What is real is that the business environment has changed, and with more business risk we can take fewer chances. So here are my official cures to the weather blues, a.k.a. let’s all get good at selling in the rain.

1. ‘Turns’ are critical.

You must be able to turn your benches faster. If we are planning on poor weather, when the sun is shining we had better be selling. All those annoying marketing programs – POP, tags, logo pots – they work. They turn benches much faster. So they help make you more weather-proof. Inventory control becomes 10 times more important in a poor spring. So are turns. You are probably tired of hearing all that “pretty packages turn faster on benches,” but they do. If you are not looking into better tags, pots and POP, you can bet your competitor is. 
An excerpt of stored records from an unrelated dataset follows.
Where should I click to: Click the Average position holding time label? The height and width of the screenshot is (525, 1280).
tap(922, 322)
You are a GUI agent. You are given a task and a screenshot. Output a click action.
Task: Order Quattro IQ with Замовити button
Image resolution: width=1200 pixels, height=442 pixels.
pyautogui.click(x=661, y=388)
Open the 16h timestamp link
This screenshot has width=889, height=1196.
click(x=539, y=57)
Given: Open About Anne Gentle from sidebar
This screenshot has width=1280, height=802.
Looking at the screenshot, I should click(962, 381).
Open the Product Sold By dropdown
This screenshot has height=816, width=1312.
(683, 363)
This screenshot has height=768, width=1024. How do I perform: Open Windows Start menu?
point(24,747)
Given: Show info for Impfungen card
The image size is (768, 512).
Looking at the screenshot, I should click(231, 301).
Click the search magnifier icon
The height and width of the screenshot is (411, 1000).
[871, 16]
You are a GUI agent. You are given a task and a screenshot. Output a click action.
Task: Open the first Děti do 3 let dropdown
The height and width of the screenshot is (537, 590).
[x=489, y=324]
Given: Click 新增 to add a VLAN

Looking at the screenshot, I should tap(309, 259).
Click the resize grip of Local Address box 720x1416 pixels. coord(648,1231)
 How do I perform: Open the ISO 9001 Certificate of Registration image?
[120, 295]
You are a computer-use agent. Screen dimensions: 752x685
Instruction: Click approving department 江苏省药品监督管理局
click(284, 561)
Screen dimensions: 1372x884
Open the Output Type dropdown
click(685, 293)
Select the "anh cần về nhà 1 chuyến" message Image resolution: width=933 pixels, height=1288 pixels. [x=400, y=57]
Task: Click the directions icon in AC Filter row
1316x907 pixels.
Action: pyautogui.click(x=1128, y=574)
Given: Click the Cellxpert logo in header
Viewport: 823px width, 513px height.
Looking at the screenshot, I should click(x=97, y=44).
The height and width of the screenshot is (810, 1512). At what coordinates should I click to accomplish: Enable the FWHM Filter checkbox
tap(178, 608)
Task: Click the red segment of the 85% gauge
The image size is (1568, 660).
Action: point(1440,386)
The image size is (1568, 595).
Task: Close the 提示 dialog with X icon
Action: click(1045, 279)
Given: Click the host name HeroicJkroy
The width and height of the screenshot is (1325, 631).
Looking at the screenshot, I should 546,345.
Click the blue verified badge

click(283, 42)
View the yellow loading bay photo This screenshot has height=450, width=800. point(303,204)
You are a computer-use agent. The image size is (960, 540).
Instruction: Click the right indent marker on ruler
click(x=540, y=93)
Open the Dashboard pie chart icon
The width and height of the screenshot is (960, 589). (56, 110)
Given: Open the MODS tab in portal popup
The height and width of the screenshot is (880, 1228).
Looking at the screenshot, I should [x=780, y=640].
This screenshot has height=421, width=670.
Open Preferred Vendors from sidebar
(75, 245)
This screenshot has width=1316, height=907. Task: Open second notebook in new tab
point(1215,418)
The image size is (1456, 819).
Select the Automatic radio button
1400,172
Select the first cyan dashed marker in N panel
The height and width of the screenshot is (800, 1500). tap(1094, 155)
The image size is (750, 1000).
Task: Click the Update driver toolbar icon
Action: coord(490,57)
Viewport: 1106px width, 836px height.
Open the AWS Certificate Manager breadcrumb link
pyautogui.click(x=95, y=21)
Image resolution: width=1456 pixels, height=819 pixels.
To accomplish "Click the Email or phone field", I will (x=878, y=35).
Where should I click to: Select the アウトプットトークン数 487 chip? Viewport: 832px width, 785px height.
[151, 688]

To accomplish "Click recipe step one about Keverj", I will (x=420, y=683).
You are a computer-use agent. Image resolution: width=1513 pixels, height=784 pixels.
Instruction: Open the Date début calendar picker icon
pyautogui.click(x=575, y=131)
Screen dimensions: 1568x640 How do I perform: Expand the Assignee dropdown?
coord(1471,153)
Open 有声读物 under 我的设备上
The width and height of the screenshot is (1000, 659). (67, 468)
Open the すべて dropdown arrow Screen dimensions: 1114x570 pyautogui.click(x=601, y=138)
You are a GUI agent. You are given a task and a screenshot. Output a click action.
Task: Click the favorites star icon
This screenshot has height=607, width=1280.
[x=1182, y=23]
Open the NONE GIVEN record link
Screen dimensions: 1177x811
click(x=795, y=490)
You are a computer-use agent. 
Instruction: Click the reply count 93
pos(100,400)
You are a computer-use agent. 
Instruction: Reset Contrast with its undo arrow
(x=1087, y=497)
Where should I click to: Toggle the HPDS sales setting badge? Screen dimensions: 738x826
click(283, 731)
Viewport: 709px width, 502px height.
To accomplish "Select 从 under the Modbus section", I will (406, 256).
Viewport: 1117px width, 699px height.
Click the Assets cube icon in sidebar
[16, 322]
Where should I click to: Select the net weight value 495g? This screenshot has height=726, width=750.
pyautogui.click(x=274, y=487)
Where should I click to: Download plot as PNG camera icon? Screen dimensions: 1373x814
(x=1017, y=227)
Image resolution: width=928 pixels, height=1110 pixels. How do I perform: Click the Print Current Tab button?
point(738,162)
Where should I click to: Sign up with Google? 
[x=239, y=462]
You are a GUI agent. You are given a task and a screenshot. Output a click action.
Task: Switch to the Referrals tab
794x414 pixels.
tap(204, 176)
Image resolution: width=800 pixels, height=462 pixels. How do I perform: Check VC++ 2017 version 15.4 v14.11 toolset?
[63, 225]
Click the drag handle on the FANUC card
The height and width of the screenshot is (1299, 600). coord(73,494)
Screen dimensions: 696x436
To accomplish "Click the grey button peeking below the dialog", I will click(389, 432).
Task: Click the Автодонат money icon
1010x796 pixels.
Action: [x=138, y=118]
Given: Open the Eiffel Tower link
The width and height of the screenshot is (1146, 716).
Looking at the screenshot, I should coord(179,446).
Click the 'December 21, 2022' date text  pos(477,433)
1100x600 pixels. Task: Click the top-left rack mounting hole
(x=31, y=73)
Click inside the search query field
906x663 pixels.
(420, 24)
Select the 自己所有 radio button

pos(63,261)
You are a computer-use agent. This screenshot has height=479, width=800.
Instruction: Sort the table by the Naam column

2. Quality is more important than ever before.

It is always better to have good quality plants, but let’s face it, in the old days we could afford to not be perfect. Not today. I don’t care if it is global warming or just too many politicians. If we are going to have a shortened selling season with starts and stops in weather, you’d better have exceptional quality material (it is hard to do in dark and cold rain, I agree).

The grower with top quality in that kind of season will win. That means we cull more before we ship. It means we push and reward our production staff to hit new highs. Look at new car quality and what it did for Honda and how shoddy quality hurt GM, and they do not have to sell a perishable product in a six-week spring season!

3. Right product mix – by color by store.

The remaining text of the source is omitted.